▸ Assignment: Wherever the string "console" occurs in a line of these records, report that line.

··· Information given ···

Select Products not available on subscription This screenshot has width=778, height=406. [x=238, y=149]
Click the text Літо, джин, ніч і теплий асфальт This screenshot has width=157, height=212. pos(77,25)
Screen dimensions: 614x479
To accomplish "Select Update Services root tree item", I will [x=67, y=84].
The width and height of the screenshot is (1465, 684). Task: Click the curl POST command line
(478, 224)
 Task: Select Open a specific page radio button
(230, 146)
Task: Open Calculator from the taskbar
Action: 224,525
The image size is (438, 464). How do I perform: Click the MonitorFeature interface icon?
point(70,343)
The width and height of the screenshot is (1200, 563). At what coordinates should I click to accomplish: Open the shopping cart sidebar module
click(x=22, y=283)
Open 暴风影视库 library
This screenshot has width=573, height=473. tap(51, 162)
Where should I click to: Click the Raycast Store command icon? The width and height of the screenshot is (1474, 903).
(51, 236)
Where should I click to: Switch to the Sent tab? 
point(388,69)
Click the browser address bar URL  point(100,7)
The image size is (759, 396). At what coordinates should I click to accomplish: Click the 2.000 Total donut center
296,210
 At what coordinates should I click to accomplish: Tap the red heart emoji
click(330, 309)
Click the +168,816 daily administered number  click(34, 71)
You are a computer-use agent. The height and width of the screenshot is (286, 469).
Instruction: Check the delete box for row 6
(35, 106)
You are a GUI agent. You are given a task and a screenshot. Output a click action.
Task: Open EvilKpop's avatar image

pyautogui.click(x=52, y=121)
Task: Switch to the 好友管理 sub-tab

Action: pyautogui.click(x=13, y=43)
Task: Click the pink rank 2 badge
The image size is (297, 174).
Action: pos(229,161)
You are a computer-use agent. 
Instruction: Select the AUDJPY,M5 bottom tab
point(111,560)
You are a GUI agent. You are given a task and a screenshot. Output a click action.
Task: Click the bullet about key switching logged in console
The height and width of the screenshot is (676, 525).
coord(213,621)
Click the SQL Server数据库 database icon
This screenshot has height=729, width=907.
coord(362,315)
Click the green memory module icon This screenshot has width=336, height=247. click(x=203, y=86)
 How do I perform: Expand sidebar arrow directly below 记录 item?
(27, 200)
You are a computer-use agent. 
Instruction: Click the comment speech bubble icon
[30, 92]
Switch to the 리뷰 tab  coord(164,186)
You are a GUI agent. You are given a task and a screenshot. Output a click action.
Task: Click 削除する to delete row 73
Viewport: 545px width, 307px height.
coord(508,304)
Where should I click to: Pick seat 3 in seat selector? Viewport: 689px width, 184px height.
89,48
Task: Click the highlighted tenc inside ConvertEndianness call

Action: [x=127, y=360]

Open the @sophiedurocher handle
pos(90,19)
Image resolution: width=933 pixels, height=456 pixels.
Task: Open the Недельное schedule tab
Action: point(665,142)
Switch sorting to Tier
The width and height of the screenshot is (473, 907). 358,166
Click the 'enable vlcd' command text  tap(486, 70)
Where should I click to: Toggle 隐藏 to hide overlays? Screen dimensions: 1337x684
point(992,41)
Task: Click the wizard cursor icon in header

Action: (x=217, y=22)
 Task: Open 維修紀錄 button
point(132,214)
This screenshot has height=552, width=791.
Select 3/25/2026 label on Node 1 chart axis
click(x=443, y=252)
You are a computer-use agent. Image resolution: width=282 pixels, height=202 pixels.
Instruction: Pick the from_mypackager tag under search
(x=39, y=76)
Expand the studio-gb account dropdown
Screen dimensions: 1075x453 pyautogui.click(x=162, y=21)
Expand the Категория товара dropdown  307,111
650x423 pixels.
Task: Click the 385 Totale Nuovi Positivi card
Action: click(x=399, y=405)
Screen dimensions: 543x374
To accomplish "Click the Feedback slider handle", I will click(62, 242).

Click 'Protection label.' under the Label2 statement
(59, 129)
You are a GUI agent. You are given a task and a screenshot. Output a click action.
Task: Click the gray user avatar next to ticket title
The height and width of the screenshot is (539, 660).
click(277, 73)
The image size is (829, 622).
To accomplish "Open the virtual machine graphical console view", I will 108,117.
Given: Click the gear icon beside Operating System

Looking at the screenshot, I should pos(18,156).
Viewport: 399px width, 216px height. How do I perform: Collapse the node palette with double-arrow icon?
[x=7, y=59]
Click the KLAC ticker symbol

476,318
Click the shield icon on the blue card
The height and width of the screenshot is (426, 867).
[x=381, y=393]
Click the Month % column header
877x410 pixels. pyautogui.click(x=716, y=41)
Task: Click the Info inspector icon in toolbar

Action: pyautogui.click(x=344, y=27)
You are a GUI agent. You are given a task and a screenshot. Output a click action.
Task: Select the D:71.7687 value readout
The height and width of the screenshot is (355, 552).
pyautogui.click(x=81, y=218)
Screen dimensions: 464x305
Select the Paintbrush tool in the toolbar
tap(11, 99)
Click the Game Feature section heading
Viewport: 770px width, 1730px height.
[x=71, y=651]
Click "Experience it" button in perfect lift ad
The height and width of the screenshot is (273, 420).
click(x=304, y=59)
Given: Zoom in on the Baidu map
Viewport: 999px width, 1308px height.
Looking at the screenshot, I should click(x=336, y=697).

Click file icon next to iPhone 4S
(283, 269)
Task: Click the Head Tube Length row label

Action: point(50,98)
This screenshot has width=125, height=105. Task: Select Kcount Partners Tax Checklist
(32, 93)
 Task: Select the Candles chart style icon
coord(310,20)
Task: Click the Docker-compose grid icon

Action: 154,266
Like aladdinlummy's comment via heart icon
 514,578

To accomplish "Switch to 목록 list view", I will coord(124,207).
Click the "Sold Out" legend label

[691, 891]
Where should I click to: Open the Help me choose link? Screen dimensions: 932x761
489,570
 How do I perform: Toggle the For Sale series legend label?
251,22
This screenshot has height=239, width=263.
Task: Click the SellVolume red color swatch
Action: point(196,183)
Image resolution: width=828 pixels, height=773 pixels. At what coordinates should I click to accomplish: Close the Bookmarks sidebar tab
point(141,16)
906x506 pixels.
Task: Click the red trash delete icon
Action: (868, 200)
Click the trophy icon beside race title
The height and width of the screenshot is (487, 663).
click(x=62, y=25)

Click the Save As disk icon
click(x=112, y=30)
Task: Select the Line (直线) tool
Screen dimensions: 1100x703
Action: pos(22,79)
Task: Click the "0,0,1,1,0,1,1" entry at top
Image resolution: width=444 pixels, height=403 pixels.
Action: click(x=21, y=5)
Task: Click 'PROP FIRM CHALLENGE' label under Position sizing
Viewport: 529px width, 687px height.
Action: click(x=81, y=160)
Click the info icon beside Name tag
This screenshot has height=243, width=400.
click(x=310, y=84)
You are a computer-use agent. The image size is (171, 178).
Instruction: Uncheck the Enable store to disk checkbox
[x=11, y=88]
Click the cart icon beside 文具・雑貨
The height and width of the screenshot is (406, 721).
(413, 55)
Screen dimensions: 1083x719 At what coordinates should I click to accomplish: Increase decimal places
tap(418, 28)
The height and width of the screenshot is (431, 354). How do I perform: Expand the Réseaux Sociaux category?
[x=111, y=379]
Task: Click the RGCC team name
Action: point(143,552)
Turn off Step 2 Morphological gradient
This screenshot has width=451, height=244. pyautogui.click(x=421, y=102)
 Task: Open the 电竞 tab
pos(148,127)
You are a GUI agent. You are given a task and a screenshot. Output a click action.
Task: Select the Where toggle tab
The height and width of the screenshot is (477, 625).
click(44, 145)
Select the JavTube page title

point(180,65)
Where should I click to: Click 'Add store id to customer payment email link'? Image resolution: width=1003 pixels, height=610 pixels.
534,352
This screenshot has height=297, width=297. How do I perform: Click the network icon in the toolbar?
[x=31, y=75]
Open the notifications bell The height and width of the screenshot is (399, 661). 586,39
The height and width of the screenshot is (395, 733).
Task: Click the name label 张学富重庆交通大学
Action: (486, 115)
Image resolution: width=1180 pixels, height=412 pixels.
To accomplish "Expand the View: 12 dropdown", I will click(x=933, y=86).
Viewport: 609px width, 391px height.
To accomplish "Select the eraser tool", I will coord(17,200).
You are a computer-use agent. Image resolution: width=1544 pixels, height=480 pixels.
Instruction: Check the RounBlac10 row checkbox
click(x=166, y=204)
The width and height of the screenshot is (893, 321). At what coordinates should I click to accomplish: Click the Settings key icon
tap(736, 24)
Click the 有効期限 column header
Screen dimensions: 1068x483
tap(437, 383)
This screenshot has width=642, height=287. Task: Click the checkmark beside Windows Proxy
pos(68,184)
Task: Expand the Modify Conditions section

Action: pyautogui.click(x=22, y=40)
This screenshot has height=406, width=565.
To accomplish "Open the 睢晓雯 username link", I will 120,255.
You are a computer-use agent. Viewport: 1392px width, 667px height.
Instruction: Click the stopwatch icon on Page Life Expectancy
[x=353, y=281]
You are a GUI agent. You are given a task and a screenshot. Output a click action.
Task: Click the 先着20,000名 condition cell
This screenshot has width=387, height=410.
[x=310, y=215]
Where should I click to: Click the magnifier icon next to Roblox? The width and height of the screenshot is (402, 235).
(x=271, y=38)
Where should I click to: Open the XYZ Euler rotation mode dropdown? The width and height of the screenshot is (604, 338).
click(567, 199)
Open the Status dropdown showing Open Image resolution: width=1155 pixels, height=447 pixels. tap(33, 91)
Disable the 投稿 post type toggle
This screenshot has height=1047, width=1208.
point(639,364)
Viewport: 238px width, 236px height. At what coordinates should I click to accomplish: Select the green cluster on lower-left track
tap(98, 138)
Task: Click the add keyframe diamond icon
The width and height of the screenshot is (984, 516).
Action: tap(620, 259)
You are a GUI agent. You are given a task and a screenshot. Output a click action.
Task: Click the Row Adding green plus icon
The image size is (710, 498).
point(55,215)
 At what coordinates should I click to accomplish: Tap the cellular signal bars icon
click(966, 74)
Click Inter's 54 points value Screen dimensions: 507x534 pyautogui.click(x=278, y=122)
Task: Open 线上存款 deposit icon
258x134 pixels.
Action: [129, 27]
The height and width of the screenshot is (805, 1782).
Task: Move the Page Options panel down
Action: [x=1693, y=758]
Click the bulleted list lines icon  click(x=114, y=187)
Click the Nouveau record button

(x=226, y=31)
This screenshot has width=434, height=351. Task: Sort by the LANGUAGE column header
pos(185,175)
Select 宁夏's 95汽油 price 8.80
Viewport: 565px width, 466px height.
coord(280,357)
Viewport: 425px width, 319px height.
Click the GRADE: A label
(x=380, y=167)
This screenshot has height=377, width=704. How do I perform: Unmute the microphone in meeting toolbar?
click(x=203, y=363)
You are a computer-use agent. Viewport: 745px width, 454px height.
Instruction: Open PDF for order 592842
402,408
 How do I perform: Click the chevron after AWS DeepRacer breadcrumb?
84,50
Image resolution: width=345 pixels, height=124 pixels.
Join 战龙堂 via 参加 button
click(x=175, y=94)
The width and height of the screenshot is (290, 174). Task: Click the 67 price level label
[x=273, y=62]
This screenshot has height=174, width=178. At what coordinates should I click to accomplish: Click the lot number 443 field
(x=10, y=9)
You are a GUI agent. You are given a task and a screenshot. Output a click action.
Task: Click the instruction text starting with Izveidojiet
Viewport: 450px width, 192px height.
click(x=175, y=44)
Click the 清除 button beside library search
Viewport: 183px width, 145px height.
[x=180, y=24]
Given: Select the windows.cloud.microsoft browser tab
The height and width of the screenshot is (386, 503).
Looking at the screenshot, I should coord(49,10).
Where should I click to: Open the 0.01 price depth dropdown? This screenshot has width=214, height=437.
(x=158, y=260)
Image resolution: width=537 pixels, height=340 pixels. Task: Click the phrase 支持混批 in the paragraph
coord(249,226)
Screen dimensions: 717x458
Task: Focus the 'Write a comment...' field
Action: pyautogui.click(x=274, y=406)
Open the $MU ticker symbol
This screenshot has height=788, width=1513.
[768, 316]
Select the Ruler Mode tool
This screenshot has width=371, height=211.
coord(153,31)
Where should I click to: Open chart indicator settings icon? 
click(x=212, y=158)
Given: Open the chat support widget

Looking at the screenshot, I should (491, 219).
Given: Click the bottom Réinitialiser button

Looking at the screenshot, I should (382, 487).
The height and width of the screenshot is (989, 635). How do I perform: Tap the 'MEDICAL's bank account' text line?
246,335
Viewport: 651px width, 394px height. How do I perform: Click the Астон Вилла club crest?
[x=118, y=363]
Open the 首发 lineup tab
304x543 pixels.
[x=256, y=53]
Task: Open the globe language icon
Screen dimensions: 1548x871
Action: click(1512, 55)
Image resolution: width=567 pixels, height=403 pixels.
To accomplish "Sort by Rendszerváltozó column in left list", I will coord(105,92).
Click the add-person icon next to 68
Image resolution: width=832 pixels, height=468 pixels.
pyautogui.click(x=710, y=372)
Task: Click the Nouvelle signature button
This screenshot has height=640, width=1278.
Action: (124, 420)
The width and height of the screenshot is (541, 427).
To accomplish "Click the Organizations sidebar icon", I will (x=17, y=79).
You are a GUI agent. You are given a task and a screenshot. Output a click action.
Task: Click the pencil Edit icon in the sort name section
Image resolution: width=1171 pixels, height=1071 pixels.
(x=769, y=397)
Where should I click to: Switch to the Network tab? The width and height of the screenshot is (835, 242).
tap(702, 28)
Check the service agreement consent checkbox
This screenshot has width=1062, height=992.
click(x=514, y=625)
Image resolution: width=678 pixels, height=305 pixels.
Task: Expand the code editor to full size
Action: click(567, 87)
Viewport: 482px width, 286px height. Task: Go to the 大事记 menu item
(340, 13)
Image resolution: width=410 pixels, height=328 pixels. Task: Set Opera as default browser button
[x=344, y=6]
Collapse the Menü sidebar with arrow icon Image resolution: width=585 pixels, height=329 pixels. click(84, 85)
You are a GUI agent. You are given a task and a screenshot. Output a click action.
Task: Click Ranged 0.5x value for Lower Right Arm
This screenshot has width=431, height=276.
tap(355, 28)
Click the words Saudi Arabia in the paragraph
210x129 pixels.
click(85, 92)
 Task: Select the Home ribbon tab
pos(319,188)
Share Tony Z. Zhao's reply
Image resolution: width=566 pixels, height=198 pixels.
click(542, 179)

···

▸ Result of this exercise:
Task: Click the bullet about key switching logged in console
To accomplish "Open the virtual machine graphical console view", I will 108,117.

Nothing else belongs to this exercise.